> [WORK TO BE COMPLETED]: Among the lines of the listing below, count those with the string "title". Give the number and no commentary.

> [AVAILABLE DATA]:
- Opening Delimiter -

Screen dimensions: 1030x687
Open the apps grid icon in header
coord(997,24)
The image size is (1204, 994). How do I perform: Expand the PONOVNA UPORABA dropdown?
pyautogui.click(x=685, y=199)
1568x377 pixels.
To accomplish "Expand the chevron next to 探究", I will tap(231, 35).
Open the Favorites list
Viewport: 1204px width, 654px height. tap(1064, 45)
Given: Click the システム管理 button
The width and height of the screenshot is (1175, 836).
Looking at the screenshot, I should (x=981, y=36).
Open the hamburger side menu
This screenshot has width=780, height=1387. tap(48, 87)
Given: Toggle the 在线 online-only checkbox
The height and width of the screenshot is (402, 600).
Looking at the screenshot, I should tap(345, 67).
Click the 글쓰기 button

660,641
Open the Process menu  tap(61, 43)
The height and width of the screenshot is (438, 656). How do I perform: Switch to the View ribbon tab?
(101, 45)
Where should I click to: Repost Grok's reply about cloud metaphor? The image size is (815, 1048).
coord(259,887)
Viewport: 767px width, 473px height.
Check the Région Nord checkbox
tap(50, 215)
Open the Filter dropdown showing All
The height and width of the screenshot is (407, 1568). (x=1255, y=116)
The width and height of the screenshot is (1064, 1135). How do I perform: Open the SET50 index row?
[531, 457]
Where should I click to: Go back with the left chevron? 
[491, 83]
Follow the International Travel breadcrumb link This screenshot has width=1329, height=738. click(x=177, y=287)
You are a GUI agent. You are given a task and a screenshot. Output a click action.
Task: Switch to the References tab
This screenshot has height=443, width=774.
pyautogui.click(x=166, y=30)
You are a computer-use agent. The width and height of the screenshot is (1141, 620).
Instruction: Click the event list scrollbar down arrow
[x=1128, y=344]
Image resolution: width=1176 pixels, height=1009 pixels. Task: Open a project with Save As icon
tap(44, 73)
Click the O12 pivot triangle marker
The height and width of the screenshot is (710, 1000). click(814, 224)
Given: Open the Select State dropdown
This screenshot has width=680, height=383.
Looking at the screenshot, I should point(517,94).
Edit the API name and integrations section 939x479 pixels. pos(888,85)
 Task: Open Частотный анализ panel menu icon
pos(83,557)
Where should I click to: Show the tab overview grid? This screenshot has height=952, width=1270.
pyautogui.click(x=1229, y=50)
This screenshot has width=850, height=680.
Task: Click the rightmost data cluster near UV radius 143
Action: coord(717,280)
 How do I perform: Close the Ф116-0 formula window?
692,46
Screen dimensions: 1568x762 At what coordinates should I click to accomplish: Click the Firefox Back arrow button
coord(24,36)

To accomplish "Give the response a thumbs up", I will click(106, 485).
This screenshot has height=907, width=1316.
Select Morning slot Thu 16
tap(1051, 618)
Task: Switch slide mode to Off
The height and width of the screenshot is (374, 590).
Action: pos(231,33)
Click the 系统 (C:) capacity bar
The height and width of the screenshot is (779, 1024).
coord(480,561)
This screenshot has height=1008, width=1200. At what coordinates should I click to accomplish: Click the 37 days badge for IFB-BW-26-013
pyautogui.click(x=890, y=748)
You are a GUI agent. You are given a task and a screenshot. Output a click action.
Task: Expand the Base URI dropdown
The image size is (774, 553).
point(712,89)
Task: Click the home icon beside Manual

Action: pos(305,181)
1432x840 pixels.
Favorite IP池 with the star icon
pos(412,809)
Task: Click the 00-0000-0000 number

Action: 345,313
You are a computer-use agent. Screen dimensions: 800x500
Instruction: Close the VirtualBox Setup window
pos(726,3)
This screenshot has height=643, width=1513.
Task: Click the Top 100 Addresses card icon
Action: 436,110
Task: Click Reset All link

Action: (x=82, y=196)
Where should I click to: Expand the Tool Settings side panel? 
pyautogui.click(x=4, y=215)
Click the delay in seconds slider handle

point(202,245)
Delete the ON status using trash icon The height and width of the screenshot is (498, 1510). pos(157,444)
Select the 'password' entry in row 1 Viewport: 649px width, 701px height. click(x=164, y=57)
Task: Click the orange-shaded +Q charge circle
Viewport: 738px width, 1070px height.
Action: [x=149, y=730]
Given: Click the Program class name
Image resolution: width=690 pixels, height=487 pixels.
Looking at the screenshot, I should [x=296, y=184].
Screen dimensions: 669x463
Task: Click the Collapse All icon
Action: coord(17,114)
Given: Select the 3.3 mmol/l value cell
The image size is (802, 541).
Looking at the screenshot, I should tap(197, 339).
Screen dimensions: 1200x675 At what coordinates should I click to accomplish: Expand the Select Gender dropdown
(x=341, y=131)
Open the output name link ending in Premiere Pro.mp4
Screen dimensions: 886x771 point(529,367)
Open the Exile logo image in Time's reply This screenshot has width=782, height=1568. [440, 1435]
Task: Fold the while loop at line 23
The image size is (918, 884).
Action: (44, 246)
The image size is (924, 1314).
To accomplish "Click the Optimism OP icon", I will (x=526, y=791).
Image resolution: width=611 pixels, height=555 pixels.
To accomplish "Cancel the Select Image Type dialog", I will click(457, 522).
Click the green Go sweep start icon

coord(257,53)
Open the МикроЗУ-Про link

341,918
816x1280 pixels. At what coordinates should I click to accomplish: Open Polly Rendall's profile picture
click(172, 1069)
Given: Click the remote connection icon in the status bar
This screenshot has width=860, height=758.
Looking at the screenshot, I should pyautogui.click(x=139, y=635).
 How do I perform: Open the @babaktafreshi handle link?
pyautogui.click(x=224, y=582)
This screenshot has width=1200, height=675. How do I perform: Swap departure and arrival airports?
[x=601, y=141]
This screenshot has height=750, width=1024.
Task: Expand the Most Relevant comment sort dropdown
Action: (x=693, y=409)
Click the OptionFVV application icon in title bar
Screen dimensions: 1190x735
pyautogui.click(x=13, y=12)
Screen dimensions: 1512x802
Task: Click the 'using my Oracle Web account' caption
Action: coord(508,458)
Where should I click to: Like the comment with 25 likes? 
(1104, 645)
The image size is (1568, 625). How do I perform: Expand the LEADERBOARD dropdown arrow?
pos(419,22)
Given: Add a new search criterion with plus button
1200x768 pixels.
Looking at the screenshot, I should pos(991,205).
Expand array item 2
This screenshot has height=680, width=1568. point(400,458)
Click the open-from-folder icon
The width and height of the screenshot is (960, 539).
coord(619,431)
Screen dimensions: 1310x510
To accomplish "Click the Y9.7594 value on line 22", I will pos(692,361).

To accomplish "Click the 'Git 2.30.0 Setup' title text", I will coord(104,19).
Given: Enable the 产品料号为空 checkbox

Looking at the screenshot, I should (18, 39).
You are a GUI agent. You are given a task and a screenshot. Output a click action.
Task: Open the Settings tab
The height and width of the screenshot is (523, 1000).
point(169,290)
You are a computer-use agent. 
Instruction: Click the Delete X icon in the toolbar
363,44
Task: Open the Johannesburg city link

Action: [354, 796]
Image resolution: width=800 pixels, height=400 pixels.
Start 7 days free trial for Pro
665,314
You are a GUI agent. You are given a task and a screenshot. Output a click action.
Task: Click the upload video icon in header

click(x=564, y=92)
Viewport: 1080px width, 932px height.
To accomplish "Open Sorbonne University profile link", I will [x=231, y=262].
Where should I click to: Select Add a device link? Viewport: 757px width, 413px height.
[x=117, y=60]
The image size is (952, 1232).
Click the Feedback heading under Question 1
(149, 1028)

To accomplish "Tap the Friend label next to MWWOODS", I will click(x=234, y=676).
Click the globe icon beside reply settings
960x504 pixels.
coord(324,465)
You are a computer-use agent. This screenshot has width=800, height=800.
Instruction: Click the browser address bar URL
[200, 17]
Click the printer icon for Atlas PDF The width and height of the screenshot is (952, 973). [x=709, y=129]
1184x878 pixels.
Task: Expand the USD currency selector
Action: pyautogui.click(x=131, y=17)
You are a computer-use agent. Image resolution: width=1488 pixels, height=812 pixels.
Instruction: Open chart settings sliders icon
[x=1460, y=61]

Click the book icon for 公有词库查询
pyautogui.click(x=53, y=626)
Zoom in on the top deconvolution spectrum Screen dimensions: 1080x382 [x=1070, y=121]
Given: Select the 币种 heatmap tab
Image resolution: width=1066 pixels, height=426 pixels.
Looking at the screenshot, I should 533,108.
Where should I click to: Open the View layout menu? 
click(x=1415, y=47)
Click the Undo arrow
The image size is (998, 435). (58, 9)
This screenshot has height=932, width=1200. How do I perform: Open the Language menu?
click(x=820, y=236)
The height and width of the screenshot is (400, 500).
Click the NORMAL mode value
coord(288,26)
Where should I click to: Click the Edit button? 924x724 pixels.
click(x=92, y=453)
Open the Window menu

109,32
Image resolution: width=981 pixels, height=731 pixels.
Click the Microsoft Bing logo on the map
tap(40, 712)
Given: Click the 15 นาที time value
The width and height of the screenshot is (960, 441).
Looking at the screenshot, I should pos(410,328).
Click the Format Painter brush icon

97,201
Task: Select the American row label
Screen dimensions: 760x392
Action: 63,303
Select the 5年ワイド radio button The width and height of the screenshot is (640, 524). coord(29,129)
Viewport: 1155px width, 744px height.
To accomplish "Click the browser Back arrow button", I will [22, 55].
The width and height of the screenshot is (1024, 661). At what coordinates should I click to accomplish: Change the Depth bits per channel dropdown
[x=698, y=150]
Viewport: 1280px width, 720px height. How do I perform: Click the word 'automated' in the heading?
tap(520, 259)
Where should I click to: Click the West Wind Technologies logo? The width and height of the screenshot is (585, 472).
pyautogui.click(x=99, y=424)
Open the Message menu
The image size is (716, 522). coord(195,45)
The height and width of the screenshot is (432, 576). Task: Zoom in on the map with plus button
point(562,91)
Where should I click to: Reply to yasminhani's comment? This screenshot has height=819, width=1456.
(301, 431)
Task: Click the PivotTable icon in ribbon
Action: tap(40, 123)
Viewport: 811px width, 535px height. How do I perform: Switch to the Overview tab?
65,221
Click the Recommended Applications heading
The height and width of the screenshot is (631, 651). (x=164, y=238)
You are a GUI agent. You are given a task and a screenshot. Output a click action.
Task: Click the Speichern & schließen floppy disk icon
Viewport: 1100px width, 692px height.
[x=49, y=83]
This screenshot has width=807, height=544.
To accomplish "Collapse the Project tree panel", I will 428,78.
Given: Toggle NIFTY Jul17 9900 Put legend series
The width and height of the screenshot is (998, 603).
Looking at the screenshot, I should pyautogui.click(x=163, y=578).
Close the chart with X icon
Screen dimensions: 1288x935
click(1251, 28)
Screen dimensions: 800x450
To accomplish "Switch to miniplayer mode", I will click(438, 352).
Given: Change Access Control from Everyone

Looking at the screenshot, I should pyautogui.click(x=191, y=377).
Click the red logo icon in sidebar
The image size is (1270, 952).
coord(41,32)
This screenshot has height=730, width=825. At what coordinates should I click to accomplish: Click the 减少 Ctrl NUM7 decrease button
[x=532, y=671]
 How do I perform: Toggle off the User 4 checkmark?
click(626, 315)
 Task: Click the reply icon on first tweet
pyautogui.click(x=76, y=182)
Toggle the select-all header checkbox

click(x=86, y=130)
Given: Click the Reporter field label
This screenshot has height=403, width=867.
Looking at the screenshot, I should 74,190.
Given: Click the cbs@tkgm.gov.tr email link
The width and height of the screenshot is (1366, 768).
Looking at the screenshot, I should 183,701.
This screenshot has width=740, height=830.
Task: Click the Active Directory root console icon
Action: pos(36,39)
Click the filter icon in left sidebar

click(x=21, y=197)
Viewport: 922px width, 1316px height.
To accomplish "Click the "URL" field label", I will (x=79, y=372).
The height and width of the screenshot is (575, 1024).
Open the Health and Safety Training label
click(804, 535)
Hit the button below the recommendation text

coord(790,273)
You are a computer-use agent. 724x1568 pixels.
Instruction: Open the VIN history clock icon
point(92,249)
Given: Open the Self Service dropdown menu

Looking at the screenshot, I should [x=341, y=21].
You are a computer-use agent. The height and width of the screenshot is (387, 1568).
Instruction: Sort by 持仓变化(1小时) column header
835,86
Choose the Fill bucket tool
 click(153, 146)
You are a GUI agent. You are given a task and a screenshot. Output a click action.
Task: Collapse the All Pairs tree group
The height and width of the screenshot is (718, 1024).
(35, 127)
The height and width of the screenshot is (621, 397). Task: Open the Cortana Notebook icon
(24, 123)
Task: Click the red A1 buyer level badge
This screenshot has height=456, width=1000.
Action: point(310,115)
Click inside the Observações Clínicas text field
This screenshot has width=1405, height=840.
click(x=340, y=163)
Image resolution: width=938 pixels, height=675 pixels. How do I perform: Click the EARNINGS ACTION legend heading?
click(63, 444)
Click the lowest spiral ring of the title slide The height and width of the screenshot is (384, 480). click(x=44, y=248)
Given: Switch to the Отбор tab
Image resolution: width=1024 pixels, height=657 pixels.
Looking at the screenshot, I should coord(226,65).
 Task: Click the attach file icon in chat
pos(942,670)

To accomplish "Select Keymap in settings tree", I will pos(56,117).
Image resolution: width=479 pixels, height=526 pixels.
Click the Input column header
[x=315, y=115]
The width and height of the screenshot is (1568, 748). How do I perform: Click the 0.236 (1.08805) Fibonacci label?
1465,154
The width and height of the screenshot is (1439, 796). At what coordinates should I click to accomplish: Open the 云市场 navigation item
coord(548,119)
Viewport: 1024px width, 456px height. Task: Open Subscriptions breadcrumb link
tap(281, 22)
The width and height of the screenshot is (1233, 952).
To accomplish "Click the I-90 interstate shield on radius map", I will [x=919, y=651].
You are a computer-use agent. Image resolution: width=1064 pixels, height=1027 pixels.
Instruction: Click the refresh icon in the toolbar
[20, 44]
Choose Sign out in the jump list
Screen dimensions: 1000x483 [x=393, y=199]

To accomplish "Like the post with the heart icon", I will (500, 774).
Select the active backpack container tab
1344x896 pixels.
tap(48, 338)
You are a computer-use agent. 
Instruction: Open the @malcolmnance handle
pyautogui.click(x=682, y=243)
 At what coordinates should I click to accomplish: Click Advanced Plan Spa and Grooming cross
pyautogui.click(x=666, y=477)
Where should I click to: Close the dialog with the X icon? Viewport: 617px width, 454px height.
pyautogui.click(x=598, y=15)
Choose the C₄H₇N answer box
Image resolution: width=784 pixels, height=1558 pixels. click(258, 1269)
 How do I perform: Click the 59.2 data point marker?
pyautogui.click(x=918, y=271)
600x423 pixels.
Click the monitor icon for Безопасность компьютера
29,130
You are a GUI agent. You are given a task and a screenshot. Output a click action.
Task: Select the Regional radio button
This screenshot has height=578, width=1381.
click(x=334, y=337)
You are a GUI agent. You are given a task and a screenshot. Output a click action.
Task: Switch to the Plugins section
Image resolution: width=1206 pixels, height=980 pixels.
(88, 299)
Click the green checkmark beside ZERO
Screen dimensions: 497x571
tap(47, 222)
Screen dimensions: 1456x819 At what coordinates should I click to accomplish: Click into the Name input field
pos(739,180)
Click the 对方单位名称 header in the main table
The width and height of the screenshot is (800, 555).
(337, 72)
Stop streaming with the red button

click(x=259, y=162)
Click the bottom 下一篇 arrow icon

- Closing Delimiter -

> [WRITTEN RESPONSE]: 3